━━ SUPPLIED DATA

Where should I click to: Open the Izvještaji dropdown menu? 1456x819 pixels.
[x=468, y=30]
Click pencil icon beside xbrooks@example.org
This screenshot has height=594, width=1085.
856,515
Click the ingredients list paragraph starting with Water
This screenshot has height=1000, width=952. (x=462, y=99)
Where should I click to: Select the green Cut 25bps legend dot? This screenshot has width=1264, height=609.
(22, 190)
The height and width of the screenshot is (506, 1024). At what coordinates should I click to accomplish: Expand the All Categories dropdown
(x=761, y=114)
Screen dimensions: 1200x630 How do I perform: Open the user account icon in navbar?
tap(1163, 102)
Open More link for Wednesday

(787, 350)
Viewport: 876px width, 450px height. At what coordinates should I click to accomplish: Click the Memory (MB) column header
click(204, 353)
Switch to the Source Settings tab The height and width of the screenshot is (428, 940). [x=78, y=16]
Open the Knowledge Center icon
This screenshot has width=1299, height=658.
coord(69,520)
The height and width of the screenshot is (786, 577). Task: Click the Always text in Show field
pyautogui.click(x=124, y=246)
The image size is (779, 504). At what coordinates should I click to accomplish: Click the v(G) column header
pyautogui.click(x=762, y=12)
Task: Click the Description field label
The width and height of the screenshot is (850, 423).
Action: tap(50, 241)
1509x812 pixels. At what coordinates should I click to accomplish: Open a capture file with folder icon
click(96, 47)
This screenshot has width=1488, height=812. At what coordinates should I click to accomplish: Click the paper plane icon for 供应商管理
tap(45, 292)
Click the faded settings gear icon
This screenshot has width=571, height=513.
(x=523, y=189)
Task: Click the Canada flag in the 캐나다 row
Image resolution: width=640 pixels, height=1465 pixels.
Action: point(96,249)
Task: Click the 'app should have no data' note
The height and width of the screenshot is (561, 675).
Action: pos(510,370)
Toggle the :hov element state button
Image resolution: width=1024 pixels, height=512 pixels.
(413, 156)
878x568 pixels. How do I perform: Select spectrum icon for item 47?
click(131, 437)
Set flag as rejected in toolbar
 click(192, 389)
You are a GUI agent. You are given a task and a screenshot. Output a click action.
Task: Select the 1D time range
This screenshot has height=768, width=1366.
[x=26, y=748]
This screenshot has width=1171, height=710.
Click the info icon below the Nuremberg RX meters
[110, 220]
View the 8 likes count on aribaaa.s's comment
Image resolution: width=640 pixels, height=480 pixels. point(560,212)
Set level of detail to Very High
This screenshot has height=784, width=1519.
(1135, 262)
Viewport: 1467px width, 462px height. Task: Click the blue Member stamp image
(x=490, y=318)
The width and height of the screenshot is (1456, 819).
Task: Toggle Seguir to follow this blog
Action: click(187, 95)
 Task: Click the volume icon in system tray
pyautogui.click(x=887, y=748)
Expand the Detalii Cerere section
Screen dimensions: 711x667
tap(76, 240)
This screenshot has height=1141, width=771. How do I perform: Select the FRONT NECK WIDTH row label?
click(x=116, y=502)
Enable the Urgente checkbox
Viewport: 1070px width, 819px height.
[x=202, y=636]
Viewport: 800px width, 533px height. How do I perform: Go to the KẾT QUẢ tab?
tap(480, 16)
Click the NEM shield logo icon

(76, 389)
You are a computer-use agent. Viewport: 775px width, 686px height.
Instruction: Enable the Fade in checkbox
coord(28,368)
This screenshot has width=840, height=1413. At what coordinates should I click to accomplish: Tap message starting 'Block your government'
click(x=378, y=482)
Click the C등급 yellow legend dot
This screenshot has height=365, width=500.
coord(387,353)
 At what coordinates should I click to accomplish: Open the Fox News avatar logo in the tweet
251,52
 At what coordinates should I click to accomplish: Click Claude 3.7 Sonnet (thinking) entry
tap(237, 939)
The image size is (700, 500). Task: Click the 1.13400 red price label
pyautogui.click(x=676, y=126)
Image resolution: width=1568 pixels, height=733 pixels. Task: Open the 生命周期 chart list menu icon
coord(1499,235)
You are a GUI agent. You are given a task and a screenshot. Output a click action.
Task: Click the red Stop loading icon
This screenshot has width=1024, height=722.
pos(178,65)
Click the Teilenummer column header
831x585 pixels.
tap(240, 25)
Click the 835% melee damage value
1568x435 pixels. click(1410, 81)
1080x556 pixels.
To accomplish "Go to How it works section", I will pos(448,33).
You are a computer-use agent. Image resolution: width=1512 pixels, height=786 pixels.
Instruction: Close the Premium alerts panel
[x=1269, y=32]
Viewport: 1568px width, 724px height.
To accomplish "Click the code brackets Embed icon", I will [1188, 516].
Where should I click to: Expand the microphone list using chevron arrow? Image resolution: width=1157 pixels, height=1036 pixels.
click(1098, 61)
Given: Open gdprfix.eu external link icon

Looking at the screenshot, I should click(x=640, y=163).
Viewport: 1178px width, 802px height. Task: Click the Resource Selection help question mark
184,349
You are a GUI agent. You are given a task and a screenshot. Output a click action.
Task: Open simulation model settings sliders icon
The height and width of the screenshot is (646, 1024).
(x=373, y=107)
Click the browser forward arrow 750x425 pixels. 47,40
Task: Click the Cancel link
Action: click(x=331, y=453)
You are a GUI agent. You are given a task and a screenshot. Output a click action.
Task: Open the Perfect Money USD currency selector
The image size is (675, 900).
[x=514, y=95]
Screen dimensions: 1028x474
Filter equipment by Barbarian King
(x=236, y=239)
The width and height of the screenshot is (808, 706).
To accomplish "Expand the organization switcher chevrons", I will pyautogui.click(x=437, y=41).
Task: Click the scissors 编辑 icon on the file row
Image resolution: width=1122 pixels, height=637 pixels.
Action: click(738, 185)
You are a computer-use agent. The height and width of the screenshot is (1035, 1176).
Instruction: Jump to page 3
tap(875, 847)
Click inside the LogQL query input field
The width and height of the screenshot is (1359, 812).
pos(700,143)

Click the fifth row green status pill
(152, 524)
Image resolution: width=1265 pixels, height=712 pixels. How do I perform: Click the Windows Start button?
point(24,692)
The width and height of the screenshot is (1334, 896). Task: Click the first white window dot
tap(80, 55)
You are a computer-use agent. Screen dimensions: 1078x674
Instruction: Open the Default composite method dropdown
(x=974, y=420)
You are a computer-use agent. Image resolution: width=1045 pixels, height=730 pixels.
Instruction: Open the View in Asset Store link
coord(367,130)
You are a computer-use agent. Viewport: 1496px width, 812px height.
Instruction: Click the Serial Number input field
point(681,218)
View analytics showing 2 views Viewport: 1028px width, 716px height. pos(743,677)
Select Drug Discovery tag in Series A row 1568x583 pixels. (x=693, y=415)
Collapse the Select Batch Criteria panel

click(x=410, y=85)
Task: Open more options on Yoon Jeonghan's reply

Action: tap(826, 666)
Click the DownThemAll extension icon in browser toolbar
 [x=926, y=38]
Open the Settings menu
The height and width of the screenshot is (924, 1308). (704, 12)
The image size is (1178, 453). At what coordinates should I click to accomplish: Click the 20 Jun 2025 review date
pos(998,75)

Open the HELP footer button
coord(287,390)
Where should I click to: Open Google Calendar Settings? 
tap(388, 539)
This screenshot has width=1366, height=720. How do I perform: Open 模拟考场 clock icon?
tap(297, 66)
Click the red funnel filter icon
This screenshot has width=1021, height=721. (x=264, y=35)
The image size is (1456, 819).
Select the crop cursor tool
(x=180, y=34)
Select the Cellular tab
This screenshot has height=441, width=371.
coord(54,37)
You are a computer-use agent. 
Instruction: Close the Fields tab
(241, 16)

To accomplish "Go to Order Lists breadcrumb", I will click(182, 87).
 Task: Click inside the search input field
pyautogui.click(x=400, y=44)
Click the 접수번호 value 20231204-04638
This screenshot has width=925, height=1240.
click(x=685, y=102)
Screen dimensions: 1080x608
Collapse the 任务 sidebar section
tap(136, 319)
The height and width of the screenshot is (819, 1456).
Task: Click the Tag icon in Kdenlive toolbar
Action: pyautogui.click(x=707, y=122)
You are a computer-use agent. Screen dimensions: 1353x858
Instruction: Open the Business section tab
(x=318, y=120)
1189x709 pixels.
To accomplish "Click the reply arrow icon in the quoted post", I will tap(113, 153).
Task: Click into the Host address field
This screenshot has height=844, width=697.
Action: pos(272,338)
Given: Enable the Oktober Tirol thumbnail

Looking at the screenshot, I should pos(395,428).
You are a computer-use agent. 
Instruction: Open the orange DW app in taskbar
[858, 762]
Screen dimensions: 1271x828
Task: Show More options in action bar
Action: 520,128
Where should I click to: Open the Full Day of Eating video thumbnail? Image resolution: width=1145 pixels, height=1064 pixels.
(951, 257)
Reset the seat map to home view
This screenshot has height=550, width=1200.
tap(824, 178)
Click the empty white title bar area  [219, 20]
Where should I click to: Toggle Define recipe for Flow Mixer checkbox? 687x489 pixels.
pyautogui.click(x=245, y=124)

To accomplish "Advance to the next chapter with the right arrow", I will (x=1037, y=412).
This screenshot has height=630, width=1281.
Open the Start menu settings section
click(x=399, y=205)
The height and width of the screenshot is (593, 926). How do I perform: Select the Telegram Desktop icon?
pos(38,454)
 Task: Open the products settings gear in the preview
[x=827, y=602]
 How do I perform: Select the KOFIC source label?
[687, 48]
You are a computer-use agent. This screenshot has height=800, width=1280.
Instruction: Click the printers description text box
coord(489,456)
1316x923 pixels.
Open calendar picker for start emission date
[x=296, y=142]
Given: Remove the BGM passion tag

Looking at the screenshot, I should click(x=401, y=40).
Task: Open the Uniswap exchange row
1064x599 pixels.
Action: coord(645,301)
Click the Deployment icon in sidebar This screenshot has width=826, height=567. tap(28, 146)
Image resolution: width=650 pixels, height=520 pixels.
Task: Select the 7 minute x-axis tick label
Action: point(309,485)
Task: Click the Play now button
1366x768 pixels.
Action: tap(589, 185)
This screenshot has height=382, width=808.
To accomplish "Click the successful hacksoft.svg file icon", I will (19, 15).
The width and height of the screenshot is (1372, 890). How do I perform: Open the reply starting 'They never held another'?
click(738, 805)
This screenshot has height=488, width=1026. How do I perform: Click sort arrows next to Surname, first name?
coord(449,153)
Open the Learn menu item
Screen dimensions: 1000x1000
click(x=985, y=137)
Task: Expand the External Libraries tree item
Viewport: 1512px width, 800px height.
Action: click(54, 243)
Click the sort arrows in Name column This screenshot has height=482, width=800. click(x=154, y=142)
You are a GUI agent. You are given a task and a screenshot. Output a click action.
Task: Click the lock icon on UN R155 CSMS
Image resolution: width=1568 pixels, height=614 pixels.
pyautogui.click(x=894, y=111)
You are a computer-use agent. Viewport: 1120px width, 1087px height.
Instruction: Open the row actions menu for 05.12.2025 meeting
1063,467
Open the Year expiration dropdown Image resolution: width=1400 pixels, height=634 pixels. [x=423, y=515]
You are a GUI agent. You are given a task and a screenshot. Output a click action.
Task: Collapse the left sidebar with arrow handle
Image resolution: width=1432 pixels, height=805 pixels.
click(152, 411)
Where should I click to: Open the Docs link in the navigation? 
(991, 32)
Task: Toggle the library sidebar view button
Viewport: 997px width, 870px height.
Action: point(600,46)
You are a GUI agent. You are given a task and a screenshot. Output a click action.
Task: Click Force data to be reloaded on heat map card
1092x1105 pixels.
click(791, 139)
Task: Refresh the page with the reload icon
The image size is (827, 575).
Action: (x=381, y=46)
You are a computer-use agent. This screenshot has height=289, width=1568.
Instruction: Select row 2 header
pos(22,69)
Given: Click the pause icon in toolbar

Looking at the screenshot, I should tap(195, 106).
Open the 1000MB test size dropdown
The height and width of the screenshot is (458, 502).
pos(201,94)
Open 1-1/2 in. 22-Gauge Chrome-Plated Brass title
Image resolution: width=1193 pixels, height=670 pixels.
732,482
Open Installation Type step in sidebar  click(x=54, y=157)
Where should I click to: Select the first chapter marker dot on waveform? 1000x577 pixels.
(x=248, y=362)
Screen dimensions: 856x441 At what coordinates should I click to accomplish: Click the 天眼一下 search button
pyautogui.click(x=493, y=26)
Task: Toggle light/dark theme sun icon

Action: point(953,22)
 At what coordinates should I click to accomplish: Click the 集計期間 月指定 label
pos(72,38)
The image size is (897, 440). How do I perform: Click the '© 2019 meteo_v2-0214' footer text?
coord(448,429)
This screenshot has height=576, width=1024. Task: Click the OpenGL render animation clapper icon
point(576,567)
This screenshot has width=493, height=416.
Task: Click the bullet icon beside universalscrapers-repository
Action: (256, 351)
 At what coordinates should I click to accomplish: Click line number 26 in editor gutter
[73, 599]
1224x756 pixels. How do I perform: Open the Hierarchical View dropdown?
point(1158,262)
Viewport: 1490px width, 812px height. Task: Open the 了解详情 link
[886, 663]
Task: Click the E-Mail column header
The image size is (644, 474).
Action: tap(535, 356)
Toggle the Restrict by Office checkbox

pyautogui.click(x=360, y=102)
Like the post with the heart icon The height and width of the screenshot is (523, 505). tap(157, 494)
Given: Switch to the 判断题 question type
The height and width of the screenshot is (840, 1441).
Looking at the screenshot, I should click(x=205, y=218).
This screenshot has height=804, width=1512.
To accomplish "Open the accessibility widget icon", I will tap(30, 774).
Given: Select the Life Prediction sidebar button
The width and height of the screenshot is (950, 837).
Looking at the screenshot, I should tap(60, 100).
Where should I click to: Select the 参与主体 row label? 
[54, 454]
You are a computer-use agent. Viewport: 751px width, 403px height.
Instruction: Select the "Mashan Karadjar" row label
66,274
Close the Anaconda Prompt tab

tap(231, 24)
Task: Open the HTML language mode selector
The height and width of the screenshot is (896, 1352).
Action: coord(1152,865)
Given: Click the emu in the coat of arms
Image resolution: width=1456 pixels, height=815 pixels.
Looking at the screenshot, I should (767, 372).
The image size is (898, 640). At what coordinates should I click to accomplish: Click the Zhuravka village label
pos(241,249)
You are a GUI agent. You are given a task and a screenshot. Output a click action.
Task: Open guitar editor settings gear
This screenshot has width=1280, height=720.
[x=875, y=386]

━━━━

> HOW TO COMPLETE THIS TASK
Search term "will": return each line of the data that contains it.

> RESULT
To accomplish "Go to How it works section", I will pos(448,33).
To accomplish "Click the code brackets Embed icon", I will [1188, 516].
To accomplish "Expand the organization switcher chevrons", I will pyautogui.click(x=437, y=41).
To accomplish "Go to Order Lists breadcrumb", I will click(182, 87).
To accomplish "Click the reply arrow icon in the quoted post", I will tap(113, 153).
To accomplish "Advance to the next chapter with the right arrow", I will (x=1037, y=412).
To accomplish "Click the successful hacksoft.svg file icon", I will (19, 15).
To accomplish "Open the accessibility widget icon", I will tap(30, 774).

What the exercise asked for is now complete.